Abstract

Introduction: Social support from primary partners has wide-ranging impacts on disease management and health outcomes, although scant research has explored this topic for couples living with cardiometabolic disorders (CMD) in low-resource settings in sub-Saharan Africa. Objectives: To explore patterns of partner support around CMD in Malawian couples Methods: We conducted a qualitative study with 25 married couples in Malawi who had at least one partner with HIV and CMD (either hypertension or diabetes). Index patients were recruited from three HIV care clinics and primary partners were subsequently enrolled. We conducted semi-structured interviews with both partners to understand how couples cope together with CMD and offer social support. Data were coded for patterns and themes within couples and between couples and data matrices were used to summarize the findings. Results: Couples described three patterns of partner support. Instrumental support was provided by partners who offered money for medication, transportation to medical appointments, and healthy foods.
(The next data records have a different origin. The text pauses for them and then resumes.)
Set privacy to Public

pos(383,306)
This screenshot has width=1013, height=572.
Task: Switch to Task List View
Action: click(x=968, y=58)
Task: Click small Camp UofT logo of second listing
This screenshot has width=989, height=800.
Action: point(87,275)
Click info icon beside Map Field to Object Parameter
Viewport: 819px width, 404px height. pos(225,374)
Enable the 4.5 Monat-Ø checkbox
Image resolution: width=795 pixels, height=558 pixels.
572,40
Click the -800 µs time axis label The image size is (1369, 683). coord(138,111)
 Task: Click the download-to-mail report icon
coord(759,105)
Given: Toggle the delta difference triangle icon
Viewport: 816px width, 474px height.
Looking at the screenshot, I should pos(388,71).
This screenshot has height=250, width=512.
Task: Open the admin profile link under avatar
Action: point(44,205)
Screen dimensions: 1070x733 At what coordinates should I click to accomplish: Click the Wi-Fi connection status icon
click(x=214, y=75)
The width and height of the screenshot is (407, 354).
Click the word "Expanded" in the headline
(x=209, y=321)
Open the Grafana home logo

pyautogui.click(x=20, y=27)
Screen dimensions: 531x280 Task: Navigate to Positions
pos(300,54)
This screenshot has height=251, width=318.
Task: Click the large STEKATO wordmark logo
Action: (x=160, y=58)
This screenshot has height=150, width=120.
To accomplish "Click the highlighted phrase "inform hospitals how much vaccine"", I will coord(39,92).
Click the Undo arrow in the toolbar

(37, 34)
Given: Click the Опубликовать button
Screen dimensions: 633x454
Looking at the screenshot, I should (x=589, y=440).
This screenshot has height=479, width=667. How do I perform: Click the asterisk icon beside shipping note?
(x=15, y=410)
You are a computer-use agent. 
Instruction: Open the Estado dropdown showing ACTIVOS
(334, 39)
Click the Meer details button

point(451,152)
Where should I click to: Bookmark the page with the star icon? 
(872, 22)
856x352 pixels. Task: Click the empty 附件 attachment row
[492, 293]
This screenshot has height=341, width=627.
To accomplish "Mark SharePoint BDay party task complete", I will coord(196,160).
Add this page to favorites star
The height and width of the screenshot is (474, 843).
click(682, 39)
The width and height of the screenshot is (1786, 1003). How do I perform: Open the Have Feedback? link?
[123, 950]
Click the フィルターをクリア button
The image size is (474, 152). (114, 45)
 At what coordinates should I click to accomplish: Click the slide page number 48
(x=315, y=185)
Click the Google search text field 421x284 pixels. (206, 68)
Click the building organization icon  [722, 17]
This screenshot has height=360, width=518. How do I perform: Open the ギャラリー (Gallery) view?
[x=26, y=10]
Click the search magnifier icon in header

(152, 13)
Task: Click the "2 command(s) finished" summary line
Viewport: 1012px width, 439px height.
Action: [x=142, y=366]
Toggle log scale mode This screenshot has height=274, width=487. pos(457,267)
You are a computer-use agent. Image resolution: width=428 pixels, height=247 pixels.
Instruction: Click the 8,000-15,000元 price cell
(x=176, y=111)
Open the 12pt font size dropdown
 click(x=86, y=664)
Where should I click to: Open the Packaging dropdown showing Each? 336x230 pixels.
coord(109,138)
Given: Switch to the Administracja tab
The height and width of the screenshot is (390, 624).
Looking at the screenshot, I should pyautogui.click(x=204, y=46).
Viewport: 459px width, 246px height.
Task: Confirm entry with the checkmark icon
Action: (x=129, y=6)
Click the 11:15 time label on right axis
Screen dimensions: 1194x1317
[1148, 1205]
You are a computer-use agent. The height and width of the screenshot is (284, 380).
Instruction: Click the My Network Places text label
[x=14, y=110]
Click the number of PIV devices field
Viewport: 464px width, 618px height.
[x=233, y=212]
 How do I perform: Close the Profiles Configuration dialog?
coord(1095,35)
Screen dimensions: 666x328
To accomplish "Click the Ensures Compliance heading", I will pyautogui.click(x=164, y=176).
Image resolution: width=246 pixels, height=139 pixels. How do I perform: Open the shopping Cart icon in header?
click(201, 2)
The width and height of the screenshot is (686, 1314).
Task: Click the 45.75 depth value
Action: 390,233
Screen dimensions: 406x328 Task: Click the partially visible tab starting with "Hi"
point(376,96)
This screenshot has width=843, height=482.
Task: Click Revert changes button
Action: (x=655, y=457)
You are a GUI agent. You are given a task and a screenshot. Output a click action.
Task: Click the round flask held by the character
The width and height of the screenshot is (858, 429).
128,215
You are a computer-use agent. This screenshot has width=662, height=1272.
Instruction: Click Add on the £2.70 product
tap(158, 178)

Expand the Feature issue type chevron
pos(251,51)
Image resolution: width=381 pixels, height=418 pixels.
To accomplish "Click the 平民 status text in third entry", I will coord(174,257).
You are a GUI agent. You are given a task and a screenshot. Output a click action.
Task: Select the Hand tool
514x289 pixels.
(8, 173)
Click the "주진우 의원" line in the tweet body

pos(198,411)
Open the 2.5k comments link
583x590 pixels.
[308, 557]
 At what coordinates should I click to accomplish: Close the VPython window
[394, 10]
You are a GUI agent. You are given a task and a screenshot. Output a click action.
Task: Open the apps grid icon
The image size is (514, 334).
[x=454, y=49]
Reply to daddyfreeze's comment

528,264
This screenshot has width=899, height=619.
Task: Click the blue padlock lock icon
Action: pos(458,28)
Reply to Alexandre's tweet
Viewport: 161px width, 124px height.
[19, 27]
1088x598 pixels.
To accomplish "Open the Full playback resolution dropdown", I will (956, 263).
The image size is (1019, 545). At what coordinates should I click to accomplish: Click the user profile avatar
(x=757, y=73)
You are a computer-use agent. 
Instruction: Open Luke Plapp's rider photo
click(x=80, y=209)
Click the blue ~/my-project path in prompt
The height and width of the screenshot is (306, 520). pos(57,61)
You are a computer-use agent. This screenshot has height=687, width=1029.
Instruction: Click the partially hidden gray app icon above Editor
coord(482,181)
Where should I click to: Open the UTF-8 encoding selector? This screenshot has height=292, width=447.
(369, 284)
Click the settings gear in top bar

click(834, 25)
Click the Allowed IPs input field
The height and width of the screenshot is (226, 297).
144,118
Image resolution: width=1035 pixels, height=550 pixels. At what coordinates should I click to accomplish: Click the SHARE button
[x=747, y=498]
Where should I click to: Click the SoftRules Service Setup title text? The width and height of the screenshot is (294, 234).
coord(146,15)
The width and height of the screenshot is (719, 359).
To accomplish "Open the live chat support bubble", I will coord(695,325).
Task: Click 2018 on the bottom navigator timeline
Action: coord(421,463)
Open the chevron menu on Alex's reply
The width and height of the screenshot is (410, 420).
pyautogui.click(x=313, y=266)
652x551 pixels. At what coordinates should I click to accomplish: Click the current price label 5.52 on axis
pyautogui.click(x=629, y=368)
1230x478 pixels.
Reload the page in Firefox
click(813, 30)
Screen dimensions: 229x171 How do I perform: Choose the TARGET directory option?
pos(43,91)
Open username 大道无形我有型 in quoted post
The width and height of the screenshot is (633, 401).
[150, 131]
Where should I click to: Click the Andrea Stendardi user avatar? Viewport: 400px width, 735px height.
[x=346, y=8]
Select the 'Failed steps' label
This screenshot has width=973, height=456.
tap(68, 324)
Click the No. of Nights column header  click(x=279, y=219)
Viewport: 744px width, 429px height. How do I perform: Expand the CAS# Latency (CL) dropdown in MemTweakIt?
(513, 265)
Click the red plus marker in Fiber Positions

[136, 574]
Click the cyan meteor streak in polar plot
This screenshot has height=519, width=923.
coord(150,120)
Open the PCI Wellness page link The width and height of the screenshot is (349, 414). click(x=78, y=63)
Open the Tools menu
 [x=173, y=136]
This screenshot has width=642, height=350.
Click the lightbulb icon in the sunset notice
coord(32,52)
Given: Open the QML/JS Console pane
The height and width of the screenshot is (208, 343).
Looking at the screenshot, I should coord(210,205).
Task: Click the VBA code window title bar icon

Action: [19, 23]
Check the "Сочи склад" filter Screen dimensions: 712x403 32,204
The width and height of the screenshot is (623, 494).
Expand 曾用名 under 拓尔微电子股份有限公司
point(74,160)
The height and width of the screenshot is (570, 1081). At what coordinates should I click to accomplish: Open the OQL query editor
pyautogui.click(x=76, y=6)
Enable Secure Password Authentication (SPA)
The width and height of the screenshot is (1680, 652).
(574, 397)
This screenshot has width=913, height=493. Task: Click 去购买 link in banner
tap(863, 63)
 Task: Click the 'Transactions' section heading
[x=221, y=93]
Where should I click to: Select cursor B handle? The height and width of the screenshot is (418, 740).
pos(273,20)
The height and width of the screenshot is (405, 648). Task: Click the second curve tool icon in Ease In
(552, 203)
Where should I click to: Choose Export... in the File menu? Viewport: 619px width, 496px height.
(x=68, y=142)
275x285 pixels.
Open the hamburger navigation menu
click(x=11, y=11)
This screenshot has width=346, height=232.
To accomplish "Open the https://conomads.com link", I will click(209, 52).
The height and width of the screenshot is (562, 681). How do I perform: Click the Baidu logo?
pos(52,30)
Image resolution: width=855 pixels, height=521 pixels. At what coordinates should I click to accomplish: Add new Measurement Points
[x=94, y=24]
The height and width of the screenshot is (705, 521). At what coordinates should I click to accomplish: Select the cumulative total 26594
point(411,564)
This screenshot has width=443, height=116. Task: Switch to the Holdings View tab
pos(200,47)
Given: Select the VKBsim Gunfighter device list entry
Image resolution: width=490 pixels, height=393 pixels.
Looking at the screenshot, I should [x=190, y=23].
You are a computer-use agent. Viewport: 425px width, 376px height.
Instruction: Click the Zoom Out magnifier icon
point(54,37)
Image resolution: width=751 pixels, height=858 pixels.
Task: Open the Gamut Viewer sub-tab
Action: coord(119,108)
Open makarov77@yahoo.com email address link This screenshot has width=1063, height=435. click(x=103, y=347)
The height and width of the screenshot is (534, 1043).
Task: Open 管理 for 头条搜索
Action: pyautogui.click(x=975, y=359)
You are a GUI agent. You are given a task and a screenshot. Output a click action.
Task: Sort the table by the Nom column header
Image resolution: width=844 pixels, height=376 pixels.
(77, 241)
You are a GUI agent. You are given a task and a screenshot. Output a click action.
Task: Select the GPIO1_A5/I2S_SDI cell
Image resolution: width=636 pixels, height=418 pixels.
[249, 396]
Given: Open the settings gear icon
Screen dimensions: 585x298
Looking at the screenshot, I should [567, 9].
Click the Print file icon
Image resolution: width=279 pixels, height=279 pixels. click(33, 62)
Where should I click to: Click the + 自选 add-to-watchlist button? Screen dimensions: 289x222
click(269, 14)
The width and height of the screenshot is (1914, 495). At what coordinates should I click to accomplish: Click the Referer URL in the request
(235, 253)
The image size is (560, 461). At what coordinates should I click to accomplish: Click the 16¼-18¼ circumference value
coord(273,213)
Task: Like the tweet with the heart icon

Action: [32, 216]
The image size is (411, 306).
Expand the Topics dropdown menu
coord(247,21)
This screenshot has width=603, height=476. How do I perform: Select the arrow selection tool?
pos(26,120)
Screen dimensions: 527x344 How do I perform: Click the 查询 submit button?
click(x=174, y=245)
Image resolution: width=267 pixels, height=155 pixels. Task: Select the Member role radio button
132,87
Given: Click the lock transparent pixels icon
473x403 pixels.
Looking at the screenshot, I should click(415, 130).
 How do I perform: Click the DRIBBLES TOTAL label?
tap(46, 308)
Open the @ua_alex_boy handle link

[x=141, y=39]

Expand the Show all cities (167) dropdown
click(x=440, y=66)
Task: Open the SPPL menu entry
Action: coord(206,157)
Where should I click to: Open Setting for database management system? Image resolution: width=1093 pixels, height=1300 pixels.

Partners also provided reminders to take medication and attend medical appointments, accompanied patients to medical appointments, and monitored medication use. While household chores are typically women’s work, in some cases male partners helped with these activities when their wives were too ill or were experiencing what they believed were symptoms of CMD. Emotional support was provided by partners through encouragement to practice a healthy lifestyle (such as increasing physical activity and reducing salt intake), rest, and reduce stress and avoid arguing. Informational support was provided by partners who gave advice for successful management of CMD and in making health-related decisions such as food purchases. Conclusions: Social support from primary partners around disease management may partially ameliorate inadequate health services for people with CMD in sub-Saharan Africa. While there remains a need to fortify health systems and address barriers to accessing treatment, couple relationships could be leveraged in care services to provide key forms of social support.